AIM OF THE EXERCISE:
Drop every picture, then transcribe the remaining data exactly.

Collected data entries:

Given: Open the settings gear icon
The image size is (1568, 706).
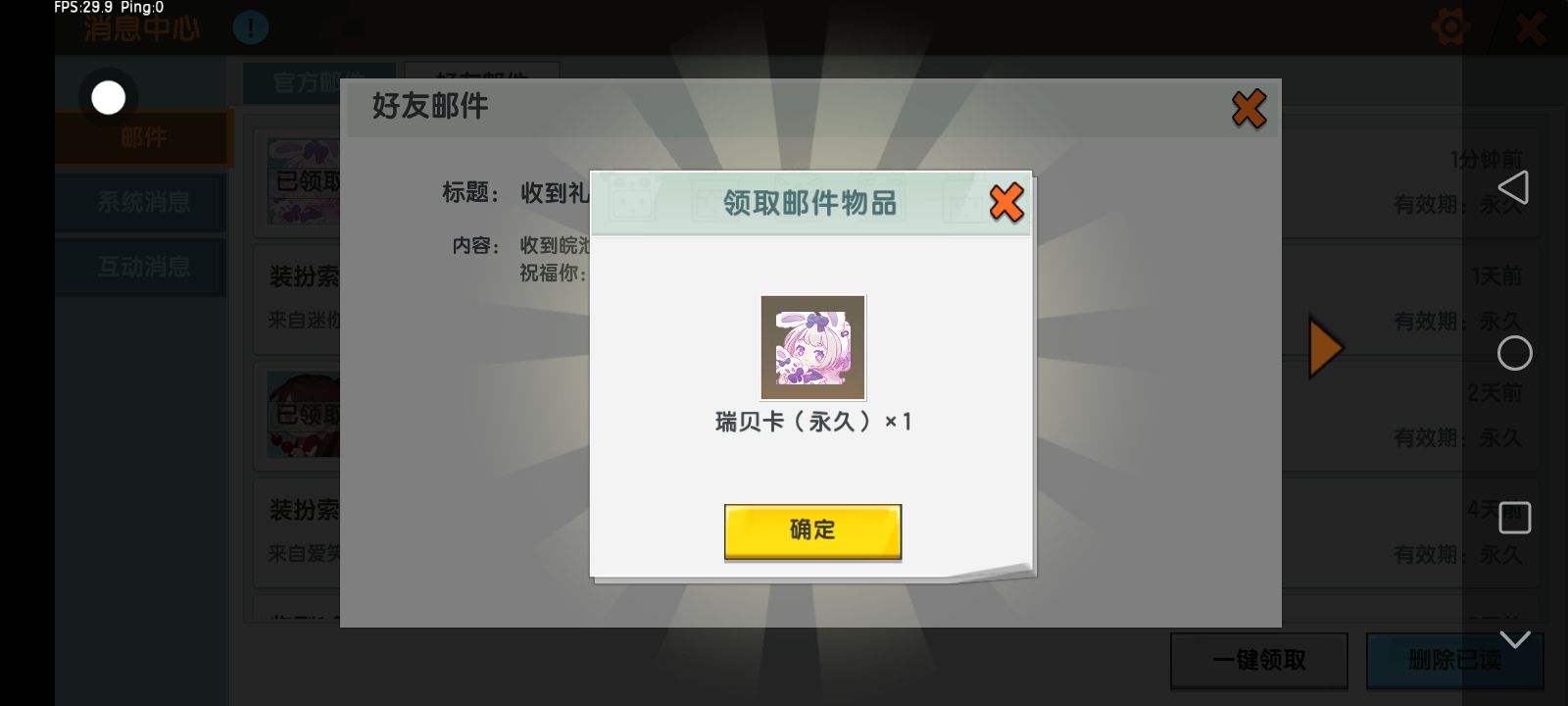Looking at the screenshot, I should [x=1450, y=26].
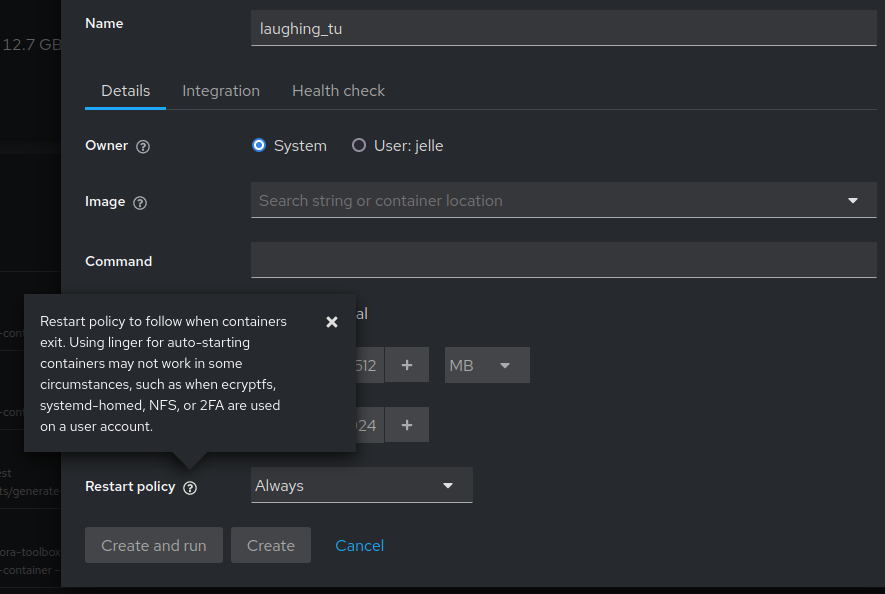The height and width of the screenshot is (594, 885).
Task: Click the empty Command input field
Action: pos(563,260)
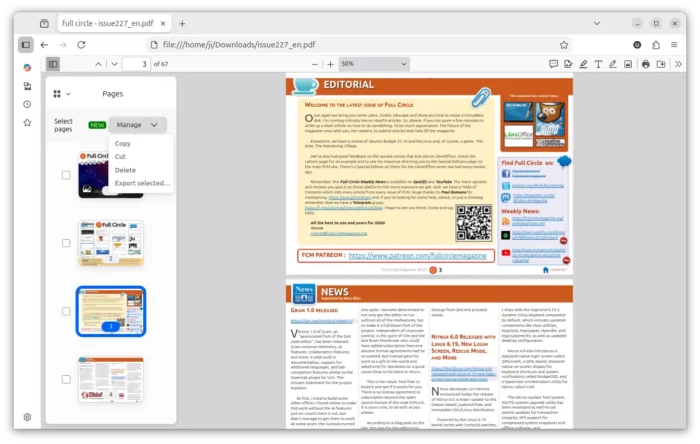Bookmark this page with star icon
This screenshot has width=700, height=444.
point(563,44)
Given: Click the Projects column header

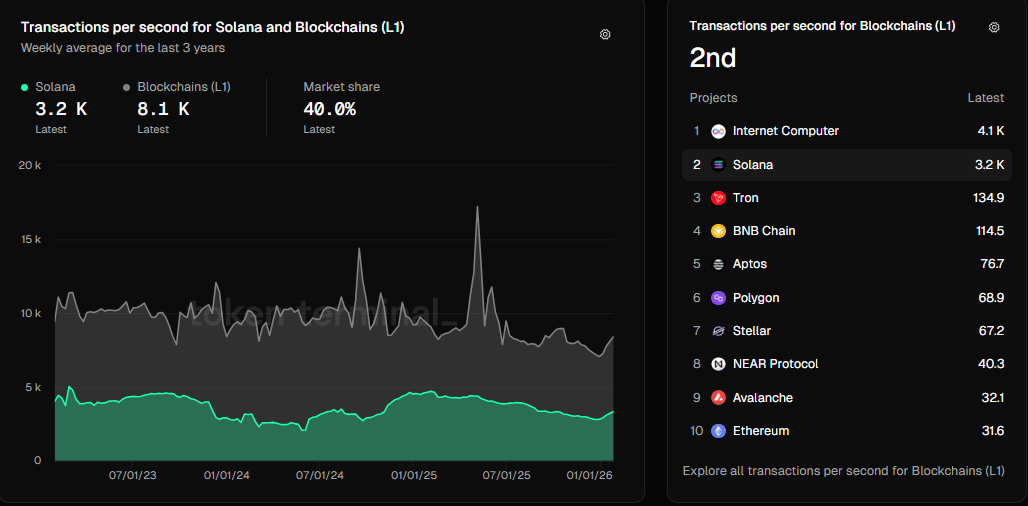Looking at the screenshot, I should [x=713, y=98].
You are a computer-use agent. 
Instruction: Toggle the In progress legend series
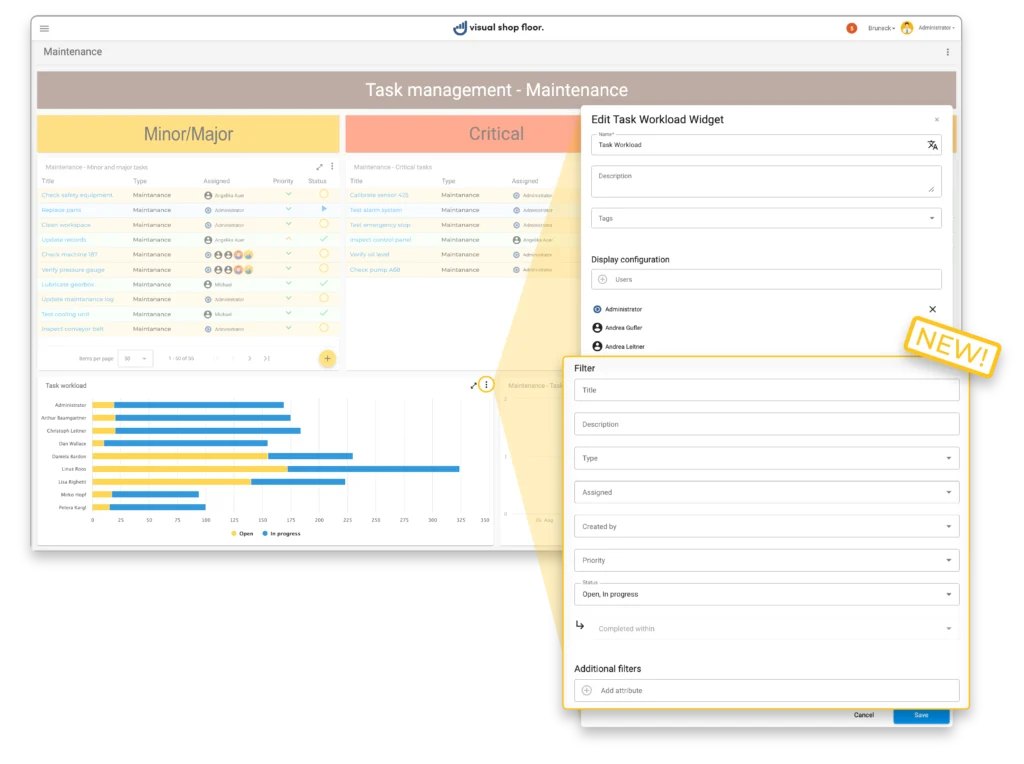click(x=280, y=533)
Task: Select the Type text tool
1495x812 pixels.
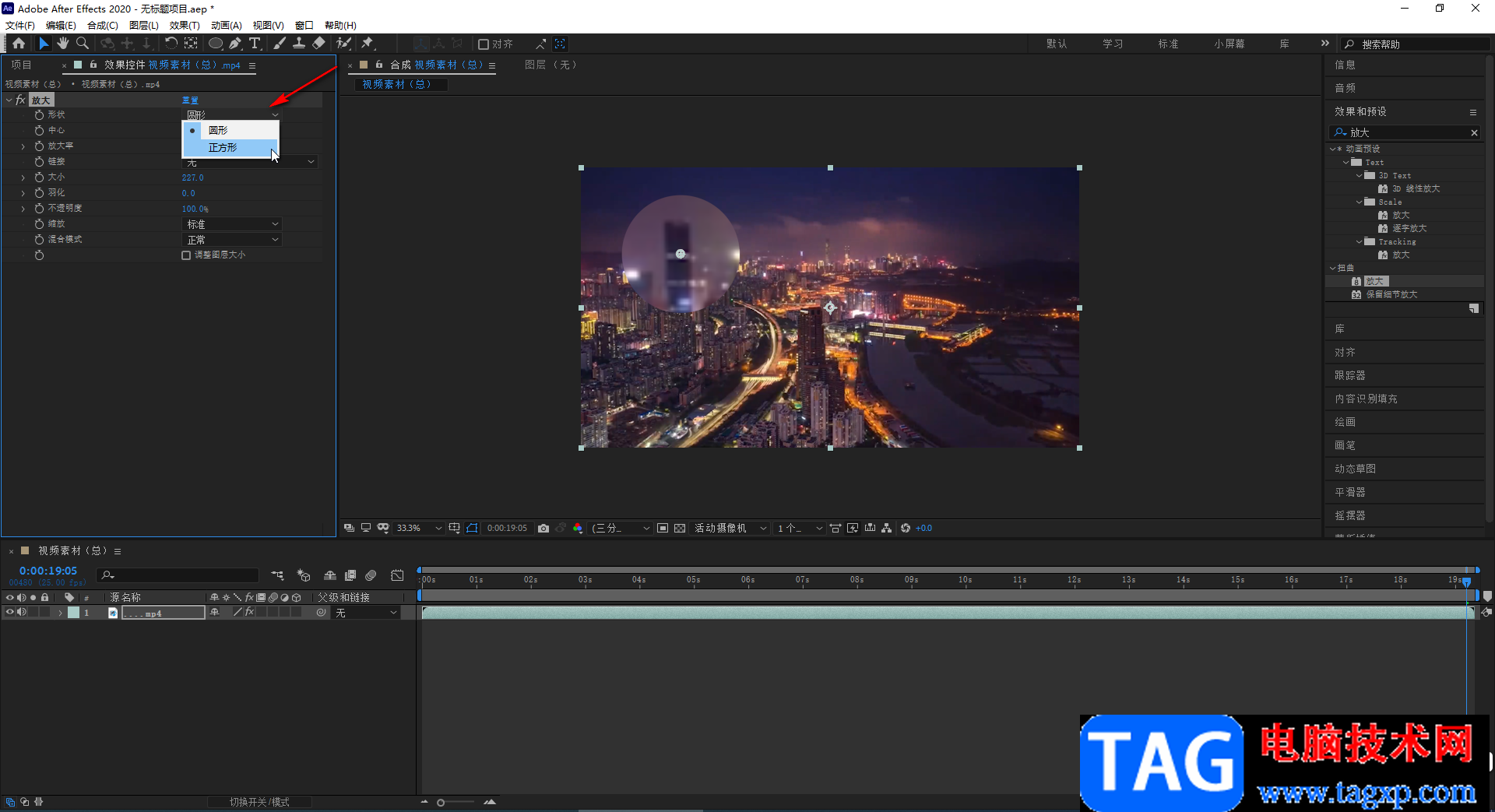Action: tap(255, 44)
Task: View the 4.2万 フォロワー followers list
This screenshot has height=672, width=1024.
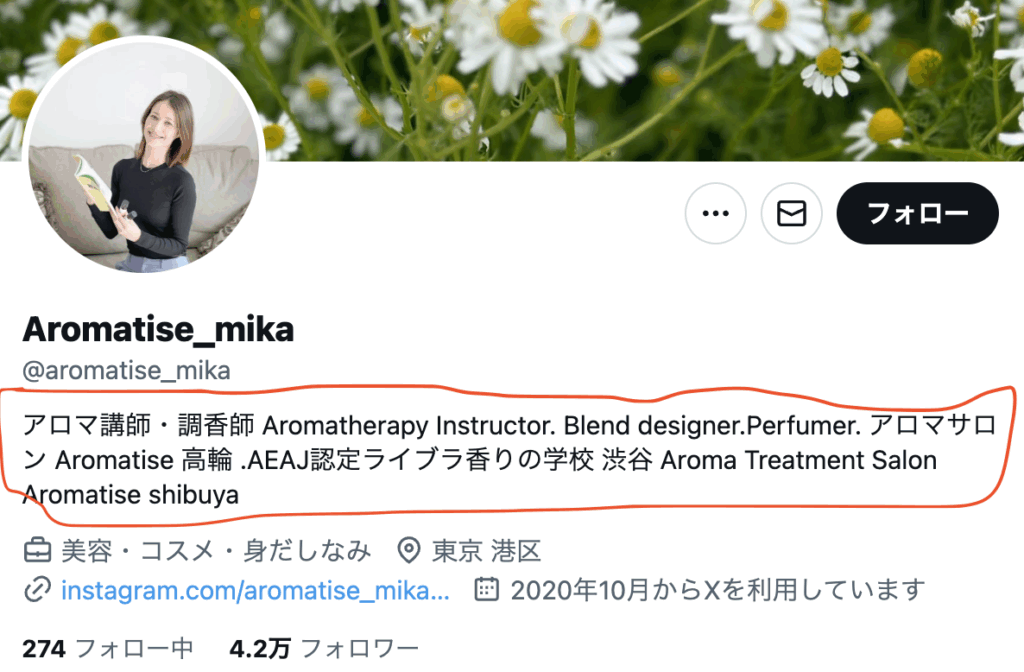Action: (x=324, y=648)
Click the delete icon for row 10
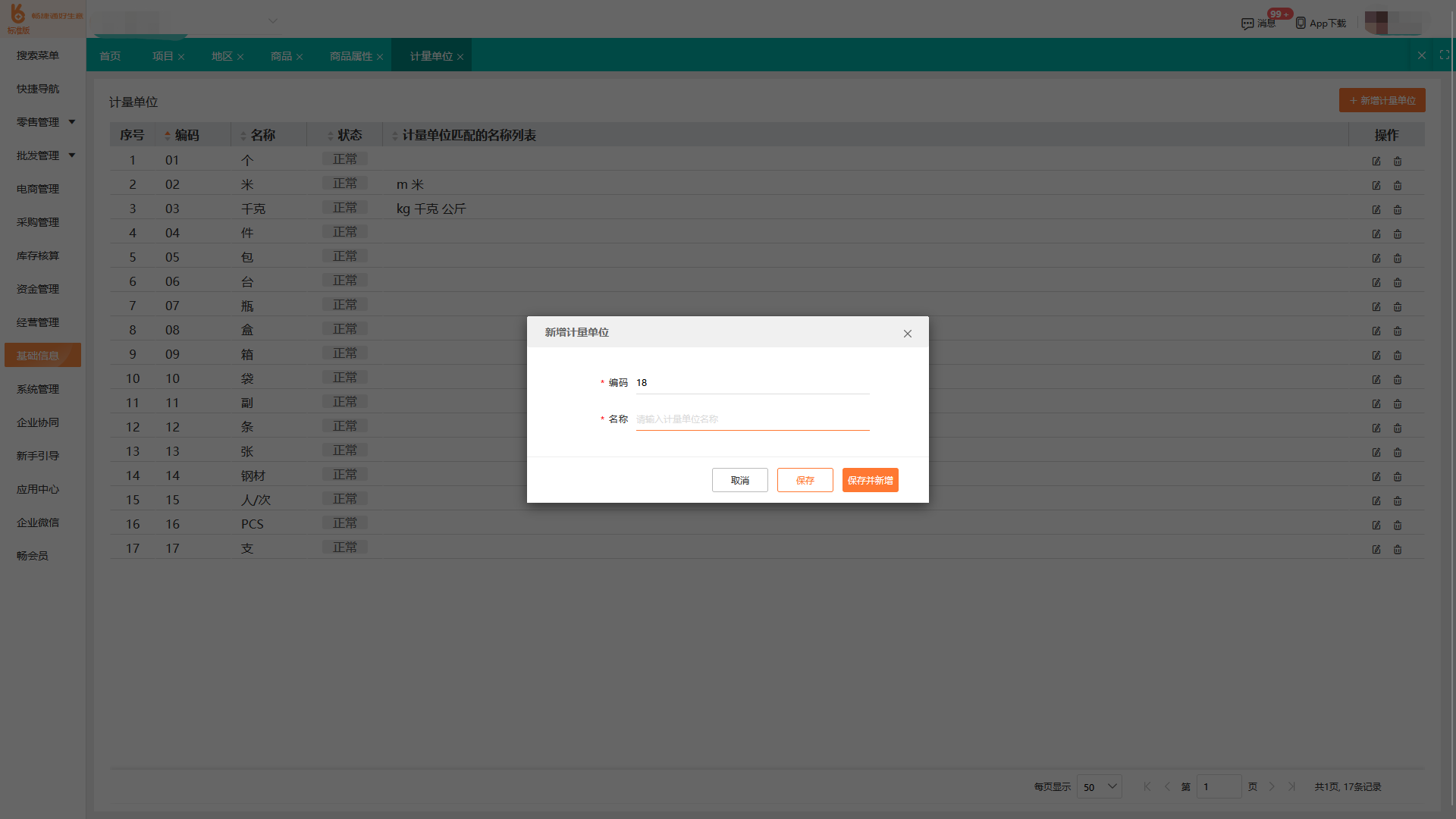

WRITTEN SOLUTION:
Given: Open the settings gear icon
The image size is (1568, 706).
Looking at the screenshot, I should [x=1450, y=26].
The height and width of the screenshot is (594, 885).
Task: Click the empty Command input field
Action: pos(563,260)
Bookmark this page with star icon
This screenshot has width=700, height=444.
point(563,44)
Given: Click the Projects column header

Looking at the screenshot, I should [x=713, y=98].
You are a computer-use agent. 
Instruction: Toggle the In progress legend series
click(x=280, y=533)
Task: Select the Type text tool
1495x812 pixels.
Action: tap(255, 44)
Task: View the 4.2万 フォロワー followers list
This screenshot has height=672, width=1024.
Action: (x=324, y=648)
Click the delete icon for row 10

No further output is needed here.